6. Filter¶
The most common way to filter a DataFrame is to pass an expression as an “index” that can be used to decide which records to keep and which to discard. You write the expression by combining a column of your DataFrame with an “operator” like ==
or >
or <
and a value to compare each row against.
Note
If you are familiar with writing SQL to manipulate databases, pandas’ filtering system is somewhat similar to a WHERE query. The official pandas documentation offers direct translations between the two.

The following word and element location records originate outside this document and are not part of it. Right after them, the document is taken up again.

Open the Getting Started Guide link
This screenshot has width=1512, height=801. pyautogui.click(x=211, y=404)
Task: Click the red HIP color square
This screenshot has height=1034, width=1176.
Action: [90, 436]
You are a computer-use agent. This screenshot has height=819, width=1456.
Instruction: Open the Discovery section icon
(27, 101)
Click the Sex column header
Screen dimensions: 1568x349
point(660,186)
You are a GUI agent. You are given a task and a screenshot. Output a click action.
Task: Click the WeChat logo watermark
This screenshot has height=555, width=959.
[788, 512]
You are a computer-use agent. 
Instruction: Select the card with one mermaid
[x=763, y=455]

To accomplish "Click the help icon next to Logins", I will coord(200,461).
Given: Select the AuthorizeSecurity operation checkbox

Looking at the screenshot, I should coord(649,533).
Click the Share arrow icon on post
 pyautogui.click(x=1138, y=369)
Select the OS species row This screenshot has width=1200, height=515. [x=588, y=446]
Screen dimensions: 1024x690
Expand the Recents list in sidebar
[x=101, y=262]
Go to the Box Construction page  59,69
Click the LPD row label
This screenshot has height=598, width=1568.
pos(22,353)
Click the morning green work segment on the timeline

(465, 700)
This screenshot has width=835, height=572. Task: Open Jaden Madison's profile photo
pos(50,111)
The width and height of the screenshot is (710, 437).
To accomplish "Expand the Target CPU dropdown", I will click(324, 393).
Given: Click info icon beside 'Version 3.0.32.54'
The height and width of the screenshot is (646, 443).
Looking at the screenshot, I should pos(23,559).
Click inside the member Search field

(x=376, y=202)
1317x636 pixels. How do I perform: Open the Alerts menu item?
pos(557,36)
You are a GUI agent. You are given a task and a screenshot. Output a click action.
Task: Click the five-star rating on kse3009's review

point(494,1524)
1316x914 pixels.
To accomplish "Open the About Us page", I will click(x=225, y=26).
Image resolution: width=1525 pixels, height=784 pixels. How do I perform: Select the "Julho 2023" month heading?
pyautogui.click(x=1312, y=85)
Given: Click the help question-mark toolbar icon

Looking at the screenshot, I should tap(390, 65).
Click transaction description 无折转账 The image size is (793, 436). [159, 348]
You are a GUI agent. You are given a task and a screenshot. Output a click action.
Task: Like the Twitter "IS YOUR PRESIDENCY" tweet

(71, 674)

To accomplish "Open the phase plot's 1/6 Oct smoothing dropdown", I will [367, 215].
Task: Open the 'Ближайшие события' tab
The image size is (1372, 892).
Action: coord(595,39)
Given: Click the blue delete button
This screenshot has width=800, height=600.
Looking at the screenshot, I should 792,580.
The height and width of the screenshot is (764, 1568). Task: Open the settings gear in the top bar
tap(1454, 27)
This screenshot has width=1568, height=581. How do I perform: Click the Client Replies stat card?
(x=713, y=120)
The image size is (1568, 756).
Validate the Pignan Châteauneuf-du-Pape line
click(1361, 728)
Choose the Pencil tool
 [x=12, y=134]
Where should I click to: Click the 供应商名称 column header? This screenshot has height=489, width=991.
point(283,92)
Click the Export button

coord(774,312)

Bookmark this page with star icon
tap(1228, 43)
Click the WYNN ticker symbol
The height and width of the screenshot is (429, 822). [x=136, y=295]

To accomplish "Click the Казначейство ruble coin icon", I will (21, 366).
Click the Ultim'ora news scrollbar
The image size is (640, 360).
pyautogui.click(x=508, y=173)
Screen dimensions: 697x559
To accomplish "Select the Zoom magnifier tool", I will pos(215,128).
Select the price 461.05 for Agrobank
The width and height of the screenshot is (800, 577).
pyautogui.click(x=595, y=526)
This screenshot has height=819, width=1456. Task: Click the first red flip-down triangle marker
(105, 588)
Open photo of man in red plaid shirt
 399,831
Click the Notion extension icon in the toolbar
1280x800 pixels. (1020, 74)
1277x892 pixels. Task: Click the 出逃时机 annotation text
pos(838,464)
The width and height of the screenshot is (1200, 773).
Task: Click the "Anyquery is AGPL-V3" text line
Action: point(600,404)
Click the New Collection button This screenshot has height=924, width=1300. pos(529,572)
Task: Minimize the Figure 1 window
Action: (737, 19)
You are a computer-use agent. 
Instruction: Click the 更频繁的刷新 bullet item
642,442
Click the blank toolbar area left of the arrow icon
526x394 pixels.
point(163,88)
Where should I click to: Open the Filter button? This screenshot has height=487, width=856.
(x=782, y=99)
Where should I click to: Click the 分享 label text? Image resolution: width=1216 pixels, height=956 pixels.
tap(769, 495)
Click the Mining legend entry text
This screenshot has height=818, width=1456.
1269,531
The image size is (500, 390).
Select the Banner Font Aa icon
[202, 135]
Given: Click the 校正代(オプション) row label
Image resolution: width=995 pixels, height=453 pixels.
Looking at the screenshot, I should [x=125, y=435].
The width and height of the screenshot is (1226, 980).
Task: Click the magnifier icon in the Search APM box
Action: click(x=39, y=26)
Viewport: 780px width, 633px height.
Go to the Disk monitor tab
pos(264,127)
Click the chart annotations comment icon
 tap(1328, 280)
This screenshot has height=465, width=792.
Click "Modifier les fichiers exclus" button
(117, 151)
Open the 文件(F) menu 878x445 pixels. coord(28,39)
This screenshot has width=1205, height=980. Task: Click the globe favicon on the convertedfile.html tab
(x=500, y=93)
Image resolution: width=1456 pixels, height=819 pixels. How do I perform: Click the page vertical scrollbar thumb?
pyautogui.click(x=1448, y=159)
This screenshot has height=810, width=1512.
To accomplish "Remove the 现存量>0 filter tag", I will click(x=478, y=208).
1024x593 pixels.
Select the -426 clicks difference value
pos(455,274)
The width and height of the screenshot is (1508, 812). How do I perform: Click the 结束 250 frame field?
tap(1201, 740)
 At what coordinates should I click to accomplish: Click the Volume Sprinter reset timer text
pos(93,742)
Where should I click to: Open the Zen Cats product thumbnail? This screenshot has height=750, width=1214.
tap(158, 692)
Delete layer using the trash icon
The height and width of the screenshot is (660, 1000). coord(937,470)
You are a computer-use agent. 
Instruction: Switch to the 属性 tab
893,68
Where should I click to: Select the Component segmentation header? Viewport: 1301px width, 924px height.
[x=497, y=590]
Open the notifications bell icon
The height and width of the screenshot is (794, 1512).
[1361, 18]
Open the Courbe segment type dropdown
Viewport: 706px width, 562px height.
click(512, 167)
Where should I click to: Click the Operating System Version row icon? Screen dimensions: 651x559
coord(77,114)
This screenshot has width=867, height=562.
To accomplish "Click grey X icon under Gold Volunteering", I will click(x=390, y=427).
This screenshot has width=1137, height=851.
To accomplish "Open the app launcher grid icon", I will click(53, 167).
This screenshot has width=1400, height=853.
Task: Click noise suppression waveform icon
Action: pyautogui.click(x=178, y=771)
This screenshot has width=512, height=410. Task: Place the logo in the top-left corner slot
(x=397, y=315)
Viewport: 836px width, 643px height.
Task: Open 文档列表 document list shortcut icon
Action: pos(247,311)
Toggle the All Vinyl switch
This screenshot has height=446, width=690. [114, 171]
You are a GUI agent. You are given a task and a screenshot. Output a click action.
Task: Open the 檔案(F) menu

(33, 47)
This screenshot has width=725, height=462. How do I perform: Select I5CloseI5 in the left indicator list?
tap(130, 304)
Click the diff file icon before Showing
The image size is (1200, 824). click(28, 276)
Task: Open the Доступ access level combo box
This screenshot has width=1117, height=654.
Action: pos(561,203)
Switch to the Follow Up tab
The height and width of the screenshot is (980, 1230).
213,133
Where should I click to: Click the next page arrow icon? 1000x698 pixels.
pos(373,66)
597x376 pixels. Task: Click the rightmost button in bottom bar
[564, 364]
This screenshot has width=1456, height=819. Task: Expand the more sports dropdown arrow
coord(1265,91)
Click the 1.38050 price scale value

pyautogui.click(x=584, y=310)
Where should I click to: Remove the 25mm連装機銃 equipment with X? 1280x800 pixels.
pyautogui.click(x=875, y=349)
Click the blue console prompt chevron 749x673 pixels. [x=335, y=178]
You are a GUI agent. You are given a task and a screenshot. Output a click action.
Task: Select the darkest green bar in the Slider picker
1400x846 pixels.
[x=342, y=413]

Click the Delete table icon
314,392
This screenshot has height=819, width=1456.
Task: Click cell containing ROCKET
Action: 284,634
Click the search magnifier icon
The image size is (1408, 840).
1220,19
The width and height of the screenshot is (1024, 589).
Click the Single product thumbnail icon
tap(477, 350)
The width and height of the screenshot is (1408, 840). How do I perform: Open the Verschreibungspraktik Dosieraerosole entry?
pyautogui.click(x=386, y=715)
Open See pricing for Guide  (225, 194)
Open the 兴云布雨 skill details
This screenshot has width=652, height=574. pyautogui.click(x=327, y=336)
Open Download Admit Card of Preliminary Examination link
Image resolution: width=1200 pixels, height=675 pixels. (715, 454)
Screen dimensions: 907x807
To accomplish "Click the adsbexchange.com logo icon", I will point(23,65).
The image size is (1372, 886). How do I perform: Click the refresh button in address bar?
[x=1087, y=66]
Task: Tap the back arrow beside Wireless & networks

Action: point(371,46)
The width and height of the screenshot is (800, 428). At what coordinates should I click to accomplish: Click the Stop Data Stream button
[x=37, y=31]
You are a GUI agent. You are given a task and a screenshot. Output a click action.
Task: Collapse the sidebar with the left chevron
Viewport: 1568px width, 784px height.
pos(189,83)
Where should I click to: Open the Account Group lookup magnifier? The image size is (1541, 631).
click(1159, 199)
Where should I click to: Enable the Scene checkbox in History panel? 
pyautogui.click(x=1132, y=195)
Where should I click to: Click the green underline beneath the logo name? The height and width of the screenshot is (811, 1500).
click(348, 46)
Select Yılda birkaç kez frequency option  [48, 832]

Let’s try filtering against the state
field. Save a state’s postal code into a variable. This will allow us to reuse it later.
Show code cell content
import pandas as pd
accident_list = pd.read_csv("https://raw.githubusercontent.com/palewire/first-python-notebook/main/docs/src/_static/ntsb-accidents.csv")
accident_list["latimes_make_and_model"] = accident_list["latimes_make_and_model"].str.upper()
my_state = "IA"
In the next cell we will ask pandas to narrow down our list of accidents to just those in our state of interest. We will create a filter expression and place it between two square brackets following the DataFrame we wish to filter.
accident_list[accident_list["state"] == my_state]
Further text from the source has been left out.